→ **Written request**: Copy every one of the records below word for word, with no changes.

— Start of Data provided —

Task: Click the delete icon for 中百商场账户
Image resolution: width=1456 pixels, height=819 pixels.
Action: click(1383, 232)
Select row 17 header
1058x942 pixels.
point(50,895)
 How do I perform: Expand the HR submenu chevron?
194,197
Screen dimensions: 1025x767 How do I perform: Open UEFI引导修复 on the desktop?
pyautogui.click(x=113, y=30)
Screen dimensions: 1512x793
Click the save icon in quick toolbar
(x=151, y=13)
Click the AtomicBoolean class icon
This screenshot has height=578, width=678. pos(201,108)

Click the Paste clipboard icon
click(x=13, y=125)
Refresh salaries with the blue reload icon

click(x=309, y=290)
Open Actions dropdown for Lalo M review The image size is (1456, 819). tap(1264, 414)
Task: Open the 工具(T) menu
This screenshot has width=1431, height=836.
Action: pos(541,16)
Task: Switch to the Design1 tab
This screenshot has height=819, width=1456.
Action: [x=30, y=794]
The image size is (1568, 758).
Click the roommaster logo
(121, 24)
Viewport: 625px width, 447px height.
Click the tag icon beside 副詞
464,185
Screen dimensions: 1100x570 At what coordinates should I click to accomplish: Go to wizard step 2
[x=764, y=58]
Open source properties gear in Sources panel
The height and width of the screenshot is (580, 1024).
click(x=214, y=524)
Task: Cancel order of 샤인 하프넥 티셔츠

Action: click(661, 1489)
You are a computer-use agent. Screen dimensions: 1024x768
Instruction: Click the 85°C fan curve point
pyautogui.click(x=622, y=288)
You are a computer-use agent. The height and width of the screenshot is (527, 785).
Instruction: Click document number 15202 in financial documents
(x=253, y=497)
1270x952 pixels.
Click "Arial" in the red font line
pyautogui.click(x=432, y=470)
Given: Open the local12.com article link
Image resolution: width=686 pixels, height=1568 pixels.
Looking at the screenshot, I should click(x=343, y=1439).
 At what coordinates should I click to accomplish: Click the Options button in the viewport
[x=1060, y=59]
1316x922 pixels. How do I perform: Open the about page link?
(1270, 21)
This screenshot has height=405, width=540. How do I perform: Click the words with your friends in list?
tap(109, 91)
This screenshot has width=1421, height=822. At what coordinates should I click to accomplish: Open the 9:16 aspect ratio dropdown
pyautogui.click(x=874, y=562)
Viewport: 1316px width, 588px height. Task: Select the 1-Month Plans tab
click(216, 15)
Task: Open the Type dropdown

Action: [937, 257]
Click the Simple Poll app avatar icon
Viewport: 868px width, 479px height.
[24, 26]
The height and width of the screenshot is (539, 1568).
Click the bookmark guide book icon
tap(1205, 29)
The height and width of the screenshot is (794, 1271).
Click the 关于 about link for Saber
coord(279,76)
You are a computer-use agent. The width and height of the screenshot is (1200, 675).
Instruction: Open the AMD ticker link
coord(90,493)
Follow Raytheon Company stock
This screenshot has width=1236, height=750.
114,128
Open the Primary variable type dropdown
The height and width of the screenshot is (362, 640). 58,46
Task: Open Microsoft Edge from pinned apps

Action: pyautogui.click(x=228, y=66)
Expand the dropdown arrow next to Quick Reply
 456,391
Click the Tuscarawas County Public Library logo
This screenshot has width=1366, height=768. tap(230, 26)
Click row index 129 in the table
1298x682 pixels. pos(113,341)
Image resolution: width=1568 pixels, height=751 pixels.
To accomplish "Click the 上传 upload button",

— End of Data provided —

→ **Response**:
Task: Click the delete icon for 中百商场账户
Image resolution: width=1456 pixels, height=819 pixels.
Action: click(1383, 232)
Select row 17 header
1058x942 pixels.
point(50,895)
 How do I perform: Expand the HR submenu chevron?
194,197
Screen dimensions: 1025x767 How do I perform: Open UEFI引导修复 on the desktop?
pyautogui.click(x=113, y=30)
Screen dimensions: 1512x793
Click the save icon in quick toolbar
(x=151, y=13)
Click the AtomicBoolean class icon
This screenshot has height=578, width=678. pos(201,108)

Click the Paste clipboard icon
click(x=13, y=125)
Refresh salaries with the blue reload icon

click(x=309, y=290)
Open Actions dropdown for Lalo M review The image size is (1456, 819). tap(1264, 414)
Task: Open the 工具(T) menu
This screenshot has width=1431, height=836.
Action: pos(541,16)
Task: Switch to the Design1 tab
This screenshot has height=819, width=1456.
Action: [x=30, y=794]
The image size is (1568, 758).
Click the roommaster logo
(121, 24)
Viewport: 625px width, 447px height.
Click the tag icon beside 副詞
464,185
Screen dimensions: 1100x570 At what coordinates should I click to accomplish: Go to wizard step 2
[x=764, y=58]
Open source properties gear in Sources panel
The height and width of the screenshot is (580, 1024).
click(x=214, y=524)
Task: Cancel order of 샤인 하프넥 티셔츠

Action: click(661, 1489)
You are a computer-use agent. Screen dimensions: 1024x768
Instruction: Click the 85°C fan curve point
pyautogui.click(x=622, y=288)
You are a computer-use agent. The height and width of the screenshot is (527, 785).
Instruction: Click document number 15202 in financial documents
(x=253, y=497)
1270x952 pixels.
Click "Arial" in the red font line
pyautogui.click(x=432, y=470)
Given: Open the local12.com article link
Image resolution: width=686 pixels, height=1568 pixels.
Looking at the screenshot, I should click(x=343, y=1439).
 At what coordinates should I click to accomplish: Click the Options button in the viewport
[x=1060, y=59]
1316x922 pixels. How do I perform: Open the about page link?
(1270, 21)
This screenshot has height=405, width=540. How do I perform: Click the words with your friends in list?
tap(109, 91)
This screenshot has width=1421, height=822. At what coordinates should I click to accomplish: Open the 9:16 aspect ratio dropdown
pyautogui.click(x=874, y=562)
Viewport: 1316px width, 588px height. Task: Select the 1-Month Plans tab
click(216, 15)
Task: Open the Type dropdown

Action: [937, 257]
Click the Simple Poll app avatar icon
Viewport: 868px width, 479px height.
[24, 26]
The height and width of the screenshot is (539, 1568).
Click the bookmark guide book icon
tap(1205, 29)
The height and width of the screenshot is (794, 1271).
Click the 关于 about link for Saber
coord(279,76)
You are a computer-use agent. The width and height of the screenshot is (1200, 675).
Instruction: Open the AMD ticker link
coord(90,493)
Follow Raytheon Company stock
This screenshot has width=1236, height=750.
114,128
Open the Primary variable type dropdown
The height and width of the screenshot is (362, 640). 58,46
Task: Open Microsoft Edge from pinned apps

Action: pyautogui.click(x=228, y=66)
Expand the dropdown arrow next to Quick Reply
 456,391
Click the Tuscarawas County Public Library logo
This screenshot has width=1366, height=768. tap(230, 26)
Click row index 129 in the table
1298x682 pixels. pos(113,341)
Image resolution: width=1568 pixels, height=751 pixels.
To accomplish "Click the 上传 upload button",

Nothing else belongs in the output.